Instructions to follow
Extract the data from the line with "1918x1239 pixels. How" up to and including the line with "click(446, 318)", reproducing those lines verbatim and nothing else.
##########
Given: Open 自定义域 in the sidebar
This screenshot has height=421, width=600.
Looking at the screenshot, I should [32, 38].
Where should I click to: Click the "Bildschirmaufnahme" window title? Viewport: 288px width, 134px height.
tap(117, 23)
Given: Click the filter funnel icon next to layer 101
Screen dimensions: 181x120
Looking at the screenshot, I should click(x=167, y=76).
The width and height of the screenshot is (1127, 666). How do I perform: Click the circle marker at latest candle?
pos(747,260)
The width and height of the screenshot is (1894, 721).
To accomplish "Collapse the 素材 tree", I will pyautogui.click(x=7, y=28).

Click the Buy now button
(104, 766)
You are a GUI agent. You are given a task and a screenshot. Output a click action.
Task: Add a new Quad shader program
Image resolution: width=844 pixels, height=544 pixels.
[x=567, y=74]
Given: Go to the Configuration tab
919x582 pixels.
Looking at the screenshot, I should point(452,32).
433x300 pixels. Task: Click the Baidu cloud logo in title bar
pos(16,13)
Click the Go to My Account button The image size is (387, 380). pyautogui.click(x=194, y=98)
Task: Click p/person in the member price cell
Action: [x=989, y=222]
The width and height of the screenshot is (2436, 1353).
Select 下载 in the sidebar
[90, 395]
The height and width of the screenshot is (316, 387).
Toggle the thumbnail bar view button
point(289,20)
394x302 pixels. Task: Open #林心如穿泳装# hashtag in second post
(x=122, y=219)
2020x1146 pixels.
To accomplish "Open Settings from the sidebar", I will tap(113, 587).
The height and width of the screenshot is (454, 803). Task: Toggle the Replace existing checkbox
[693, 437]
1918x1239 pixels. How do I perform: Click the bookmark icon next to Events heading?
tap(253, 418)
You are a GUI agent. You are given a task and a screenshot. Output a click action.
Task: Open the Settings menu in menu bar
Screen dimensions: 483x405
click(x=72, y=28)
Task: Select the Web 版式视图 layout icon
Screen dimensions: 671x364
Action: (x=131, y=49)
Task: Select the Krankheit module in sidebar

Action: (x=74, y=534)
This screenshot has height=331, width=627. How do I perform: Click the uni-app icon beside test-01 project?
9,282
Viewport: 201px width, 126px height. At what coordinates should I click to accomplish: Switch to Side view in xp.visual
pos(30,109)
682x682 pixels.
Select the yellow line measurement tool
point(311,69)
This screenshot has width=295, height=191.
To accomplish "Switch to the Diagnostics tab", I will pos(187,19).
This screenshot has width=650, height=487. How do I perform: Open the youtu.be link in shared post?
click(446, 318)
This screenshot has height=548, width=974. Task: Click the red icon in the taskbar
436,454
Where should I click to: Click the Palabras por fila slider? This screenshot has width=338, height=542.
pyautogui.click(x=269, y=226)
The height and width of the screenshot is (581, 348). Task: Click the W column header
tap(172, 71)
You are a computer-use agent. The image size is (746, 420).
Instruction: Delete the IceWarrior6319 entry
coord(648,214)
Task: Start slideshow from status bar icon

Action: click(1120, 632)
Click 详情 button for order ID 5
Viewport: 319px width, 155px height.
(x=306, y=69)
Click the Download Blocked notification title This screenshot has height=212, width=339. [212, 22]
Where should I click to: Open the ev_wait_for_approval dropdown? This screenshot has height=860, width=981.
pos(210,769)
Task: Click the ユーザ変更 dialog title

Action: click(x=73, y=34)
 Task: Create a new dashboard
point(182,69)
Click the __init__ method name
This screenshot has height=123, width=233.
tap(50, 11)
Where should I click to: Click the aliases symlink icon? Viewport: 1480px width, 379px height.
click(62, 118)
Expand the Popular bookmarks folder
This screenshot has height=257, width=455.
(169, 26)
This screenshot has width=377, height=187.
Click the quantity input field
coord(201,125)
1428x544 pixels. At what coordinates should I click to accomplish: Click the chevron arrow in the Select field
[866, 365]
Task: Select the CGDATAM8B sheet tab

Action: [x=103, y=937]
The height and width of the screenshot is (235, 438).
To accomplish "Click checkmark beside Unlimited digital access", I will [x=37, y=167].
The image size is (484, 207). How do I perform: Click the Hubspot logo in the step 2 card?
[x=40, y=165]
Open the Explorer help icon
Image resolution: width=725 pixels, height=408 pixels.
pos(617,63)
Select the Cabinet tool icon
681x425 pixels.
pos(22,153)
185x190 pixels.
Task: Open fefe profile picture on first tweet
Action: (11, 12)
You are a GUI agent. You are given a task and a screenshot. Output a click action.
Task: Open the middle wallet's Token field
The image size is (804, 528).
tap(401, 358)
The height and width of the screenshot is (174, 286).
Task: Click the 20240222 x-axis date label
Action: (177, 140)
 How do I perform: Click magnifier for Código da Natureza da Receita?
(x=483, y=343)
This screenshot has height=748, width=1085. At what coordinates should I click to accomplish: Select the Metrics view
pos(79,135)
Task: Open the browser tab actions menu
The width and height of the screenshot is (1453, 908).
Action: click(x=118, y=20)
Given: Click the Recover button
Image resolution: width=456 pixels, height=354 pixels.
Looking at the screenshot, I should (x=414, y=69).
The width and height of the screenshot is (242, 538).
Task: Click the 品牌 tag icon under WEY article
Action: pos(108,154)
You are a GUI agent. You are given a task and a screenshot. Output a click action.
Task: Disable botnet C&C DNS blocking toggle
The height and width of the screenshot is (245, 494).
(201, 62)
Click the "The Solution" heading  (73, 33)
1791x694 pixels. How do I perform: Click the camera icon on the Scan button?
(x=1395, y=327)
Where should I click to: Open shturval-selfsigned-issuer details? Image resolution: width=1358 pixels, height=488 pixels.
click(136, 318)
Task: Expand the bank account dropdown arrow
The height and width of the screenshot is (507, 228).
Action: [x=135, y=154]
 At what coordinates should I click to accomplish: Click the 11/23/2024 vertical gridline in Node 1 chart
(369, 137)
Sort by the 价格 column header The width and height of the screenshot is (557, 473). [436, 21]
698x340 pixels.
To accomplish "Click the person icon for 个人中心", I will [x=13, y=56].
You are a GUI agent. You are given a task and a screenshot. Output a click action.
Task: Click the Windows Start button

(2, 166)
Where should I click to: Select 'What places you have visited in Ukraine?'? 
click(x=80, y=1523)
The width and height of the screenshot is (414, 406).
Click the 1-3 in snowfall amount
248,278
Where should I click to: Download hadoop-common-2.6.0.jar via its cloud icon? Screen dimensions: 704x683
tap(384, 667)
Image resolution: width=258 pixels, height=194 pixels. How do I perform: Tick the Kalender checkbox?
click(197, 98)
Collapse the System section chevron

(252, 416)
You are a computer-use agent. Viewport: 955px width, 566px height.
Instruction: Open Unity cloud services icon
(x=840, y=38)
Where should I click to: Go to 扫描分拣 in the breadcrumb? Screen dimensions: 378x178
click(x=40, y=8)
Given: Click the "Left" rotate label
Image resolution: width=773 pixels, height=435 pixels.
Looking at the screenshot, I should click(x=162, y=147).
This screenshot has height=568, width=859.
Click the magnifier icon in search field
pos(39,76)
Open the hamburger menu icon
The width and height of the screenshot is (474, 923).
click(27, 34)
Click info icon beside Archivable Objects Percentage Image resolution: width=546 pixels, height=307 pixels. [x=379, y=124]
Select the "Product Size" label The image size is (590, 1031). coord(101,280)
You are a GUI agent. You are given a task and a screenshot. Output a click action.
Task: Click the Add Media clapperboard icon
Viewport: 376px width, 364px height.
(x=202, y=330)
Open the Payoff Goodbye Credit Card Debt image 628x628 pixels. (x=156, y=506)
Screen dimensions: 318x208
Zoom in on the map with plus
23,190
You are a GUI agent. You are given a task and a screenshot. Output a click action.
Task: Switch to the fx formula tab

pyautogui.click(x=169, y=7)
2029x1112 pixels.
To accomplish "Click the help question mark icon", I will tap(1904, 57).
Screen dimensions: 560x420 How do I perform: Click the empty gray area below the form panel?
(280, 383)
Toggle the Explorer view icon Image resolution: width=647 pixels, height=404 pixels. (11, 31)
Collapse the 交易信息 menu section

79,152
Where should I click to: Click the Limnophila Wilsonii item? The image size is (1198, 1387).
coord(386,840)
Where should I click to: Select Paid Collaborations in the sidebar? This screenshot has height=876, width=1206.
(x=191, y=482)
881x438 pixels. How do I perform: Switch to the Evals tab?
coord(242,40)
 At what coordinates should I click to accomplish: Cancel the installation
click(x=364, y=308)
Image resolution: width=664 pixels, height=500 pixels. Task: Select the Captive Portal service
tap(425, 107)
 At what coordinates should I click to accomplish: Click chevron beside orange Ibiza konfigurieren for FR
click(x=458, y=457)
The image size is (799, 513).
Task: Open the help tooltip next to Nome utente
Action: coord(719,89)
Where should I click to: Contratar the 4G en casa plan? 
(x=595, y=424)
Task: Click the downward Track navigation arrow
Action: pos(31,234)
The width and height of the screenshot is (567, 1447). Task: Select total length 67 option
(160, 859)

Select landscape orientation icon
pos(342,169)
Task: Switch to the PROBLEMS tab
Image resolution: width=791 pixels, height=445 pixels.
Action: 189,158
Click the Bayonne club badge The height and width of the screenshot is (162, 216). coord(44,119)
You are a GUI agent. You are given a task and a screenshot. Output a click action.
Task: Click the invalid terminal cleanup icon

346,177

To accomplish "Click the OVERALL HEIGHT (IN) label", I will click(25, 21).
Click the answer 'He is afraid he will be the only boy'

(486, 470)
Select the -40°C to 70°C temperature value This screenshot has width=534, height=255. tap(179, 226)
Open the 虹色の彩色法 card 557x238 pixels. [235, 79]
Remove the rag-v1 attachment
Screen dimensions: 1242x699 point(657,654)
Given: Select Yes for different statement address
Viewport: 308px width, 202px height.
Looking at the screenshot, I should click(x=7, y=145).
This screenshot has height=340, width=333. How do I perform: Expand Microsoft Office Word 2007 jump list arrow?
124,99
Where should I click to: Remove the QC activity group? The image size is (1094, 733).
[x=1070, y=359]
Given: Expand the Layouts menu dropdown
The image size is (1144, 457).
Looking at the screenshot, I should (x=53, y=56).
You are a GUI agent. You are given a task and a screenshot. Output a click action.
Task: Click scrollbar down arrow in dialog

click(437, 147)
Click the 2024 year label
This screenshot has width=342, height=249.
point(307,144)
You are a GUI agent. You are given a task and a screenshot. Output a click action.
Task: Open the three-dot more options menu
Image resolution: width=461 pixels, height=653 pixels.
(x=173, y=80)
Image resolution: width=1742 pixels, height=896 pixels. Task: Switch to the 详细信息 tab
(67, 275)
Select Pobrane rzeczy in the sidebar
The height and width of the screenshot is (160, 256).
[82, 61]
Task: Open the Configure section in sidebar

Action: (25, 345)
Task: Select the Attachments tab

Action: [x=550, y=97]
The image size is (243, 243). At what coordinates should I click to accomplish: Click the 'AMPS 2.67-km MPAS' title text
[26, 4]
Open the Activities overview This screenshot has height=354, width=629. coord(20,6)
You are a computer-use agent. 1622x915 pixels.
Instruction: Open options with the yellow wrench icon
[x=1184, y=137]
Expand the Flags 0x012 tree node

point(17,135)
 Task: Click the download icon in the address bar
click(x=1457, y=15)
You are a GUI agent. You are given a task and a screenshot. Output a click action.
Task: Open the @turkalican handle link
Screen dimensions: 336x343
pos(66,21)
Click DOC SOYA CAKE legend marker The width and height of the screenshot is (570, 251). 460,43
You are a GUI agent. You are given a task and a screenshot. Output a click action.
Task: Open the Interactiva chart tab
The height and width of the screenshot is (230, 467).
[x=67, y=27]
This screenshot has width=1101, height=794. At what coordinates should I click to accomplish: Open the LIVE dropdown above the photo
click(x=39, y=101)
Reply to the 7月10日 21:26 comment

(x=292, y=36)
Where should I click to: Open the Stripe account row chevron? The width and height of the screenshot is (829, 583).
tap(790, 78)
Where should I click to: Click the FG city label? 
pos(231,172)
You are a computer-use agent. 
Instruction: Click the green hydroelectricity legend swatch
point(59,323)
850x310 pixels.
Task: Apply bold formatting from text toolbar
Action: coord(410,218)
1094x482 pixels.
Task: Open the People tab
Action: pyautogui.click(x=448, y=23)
##########
Result for this task
1918x1239 pixels. How do I perform: Click the bookmark icon next to Events heading?
tap(253, 418)
You are a GUI agent. You are given a task and a screenshot. Output a click action.
Task: Open the Settings menu in menu bar
Screen dimensions: 483x405
click(x=72, y=28)
Task: Select the Web 版式视图 layout icon
Screen dimensions: 671x364
Action: (x=131, y=49)
Task: Select the Krankheit module in sidebar

Action: (x=74, y=534)
This screenshot has height=331, width=627. How do I perform: Click the uni-app icon beside test-01 project?
9,282
Viewport: 201px width, 126px height. At what coordinates should I click to accomplish: Switch to Side view in xp.visual
pos(30,109)
682x682 pixels.
Select the yellow line measurement tool
point(311,69)
This screenshot has width=295, height=191.
To accomplish "Switch to the Diagnostics tab", I will pos(187,19).
This screenshot has width=650, height=487. How do I perform: Open the youtu.be link in shared post?
click(446, 318)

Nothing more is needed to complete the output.